Leucemia en adultos: las señales silenciosas que pueden salvar una vida si se detectan

La leucemia es un tipo de cáncer de la sangre que afecta principalmente a los adultos mayores, y cuya incidencia aumenta con la edad, según la Sociedad Americana de Hematología (ASH).
Esta enfermedad se caracteriza por la producción de células sanguíneas anormales en la médula ósea, lo que compromete la función del sistema inmunitario y la capacidad del cuerpo para combatir infecciones.
Diversos estudios científicos indican que un diagnóstico temprano mejora el pronóstico y las tasas de supervivencia, especialmente en personas mayores de 60 años. Los especialistas suelen prestar atención a los llamados “síntomas B”: fiebre persistente superior a 38 °C, sudoraciones nocturnas intensas y pérdida de peso no intencionada de más del 10 % en seis meses, tal como señalan la American Cancer Society (ACS) y la Clínica Mayo. Estos signos pueden presentarse de forma simultánea o progresiva y, en adultos mayores, a veces se confunden con otras enfermedades infecciosas o metabólicas, retrasando el reconocimiento de la leucemia.
Tipos de leucemia y factores de riesgo
La leucemia se clasifica según el tipo de célula afectada y la velocidad de evolución:
Leucemia linfocítica aguda (LLA): Afecta a los linfocitos y progresa rápidamente; es más común en niños pero también puede aparecer en adultos mayores. Leucemia mieloide aguda (LMA): Se origina en las células mieloides y avanza con rapidez; es la forma aguda más frecuente en personas mayores de 60 años. Leucemia linfocítica crónica (LLC): Afecta a los linfocitos y progresa lentamente; suele pasar desapercibida en fases iniciales y es más común en adultos mayores. Leucemia mieloide crónica (LMC): Se desarrolla a partir de células mieloides y tiene un inicio lento; su incidencia aumenta con la edad.
Entre los factores de riesgo se incluyen antecedentes familiares de enfermedades hematológicas, exposición a radiación, tabaquismo, contacto con químicos como el benceno y ciertos síndromes genéticos, según la Leukemia & Lymphoma Society (LLS) y la ASH.
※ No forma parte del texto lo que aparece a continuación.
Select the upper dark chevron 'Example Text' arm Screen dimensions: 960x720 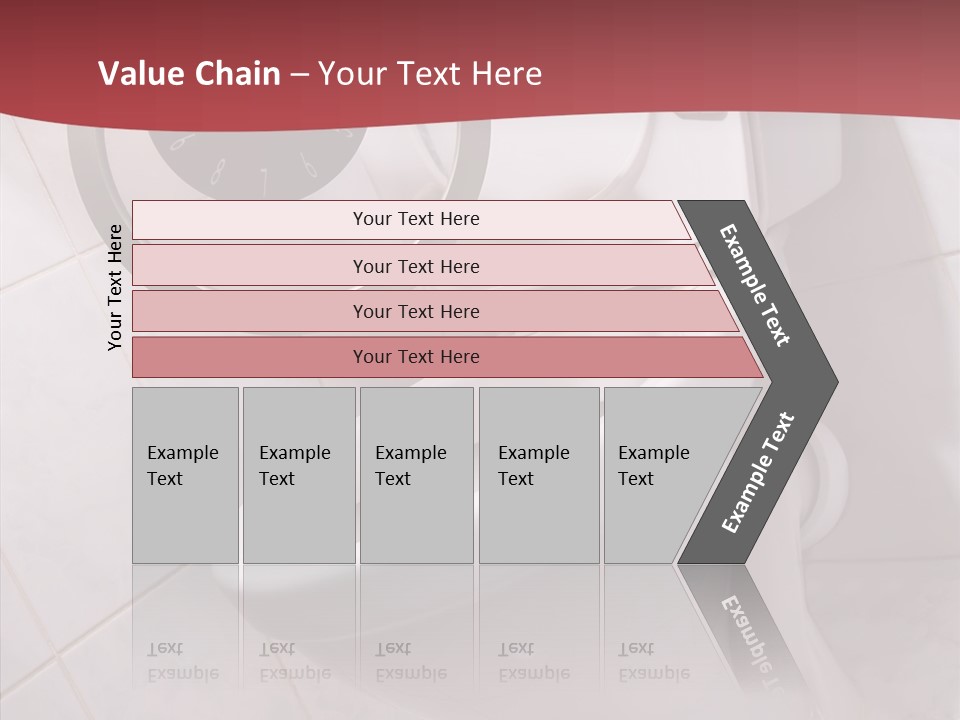757,287
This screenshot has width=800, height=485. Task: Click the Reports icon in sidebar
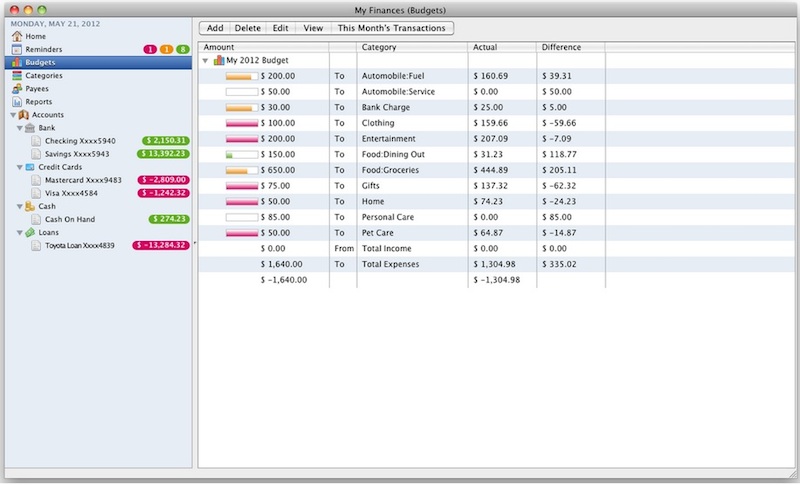pyautogui.click(x=17, y=101)
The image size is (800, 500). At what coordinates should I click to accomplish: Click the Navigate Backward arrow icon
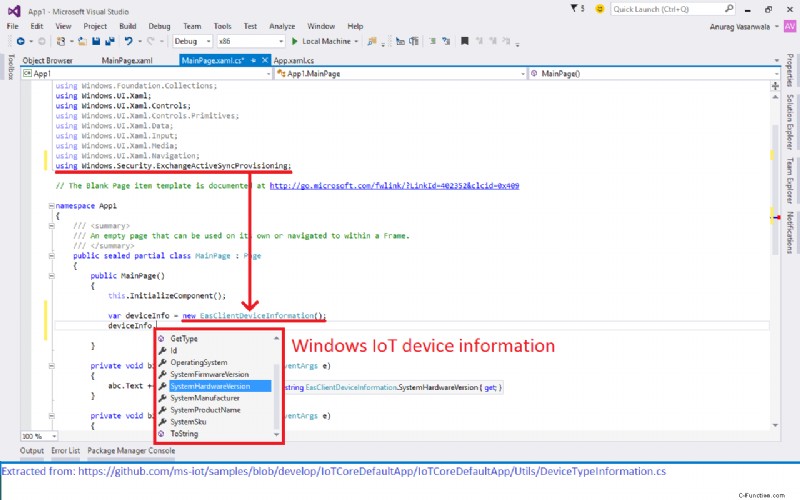click(x=21, y=42)
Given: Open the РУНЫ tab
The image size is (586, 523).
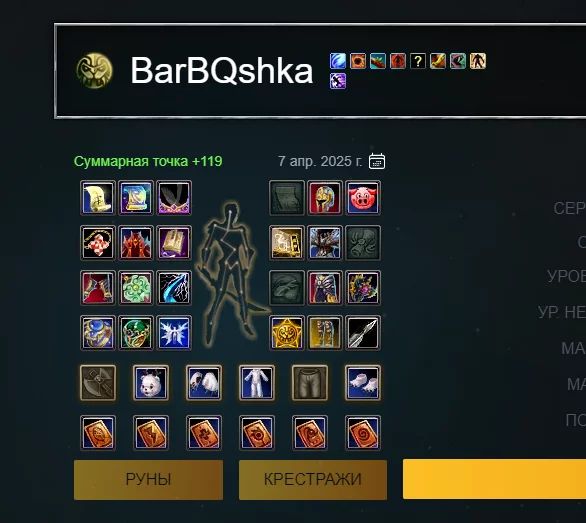Looking at the screenshot, I should (148, 480).
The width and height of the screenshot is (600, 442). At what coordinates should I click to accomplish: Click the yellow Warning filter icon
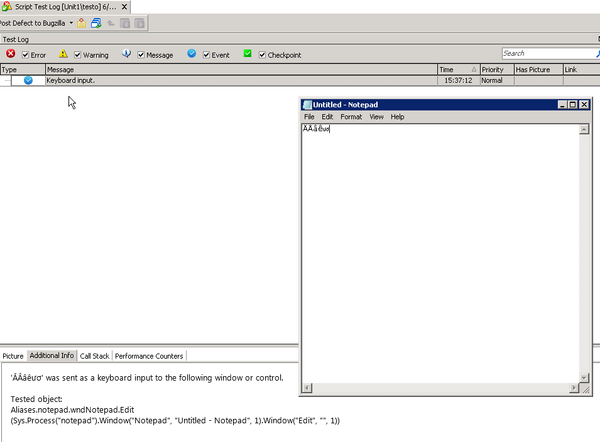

Además de los síntomas B, la leucemia puede manifestarse mediante fatiga crónica, debilidad, infecciones recurrentes, hematomas o sangrado sin causa aparente y palidez. La inflamación indolora y progresiva de ganglios linfáticos en cuello, axilas o ingles también es un indicador relevante, al igual que la esplenomegalia o hepatomegalia, que pueden causar sensación de presión abdominal.
Diagnóstico y seguimiento
El diagnóstico en adultos mayores implica un enfoque integral: hemograma completo para detectar alteraciones en glóbulos blancos, anemia y trombocitopenia, seguido de biopsia de médula ósea para confirmar el tipo de leucemia. Pruebas citogenéticas y moleculares ayudan a identificar alteraciones genéticas específicas, fundamentales para seleccionar el tratamiento adecuado y establecer el pronóstico.
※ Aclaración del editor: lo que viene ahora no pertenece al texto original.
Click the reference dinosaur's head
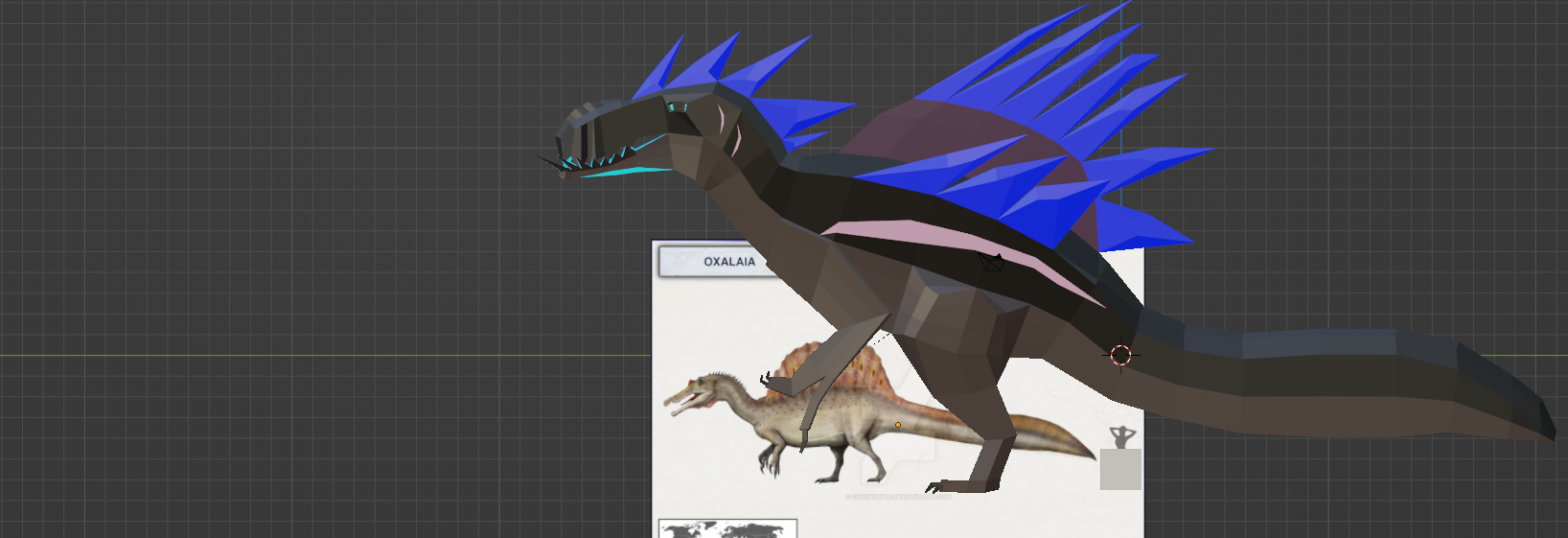 (704, 391)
El curso de la enfermedad varía según el tipo de leucemia, la edad y el estado general del paciente. Las formas agudas requieren intervención inmediata, mientras que las crónicas evolucionan más lentamente. Los avances en quimioterapia personalizada, terapias dirigidas, inmunoterapia y trasplante de médula ósea han mejorado el pronóstico, aunque las comorbilidades en adultos mayores pueden limitar algunas opciones terapéuticas.
Tratamiento y control
El manejo de la leucemia en adultos mayores se adapta a las condiciones individuales e incluye quimioterapia, fármacos dirigidos, inmunoterapia y, en casos seleccionados, trasplante de células madre hematopoyéticas. El seguimiento constante, el control de recaídas y la atención a efectos secundarios y complicaciones infecciosas son esenciales.
Las guías de la ASH y la LLS recomiendan no retrasar la consulta médica ante síntomas persistentes, especialmente en adultos mayores. La educación sobre señales de alerta y la realización de controles regulares contribuyen a una detección temprana y facilitan el acceso a los tratamientos más efectivos, mejorando la calidad de vida.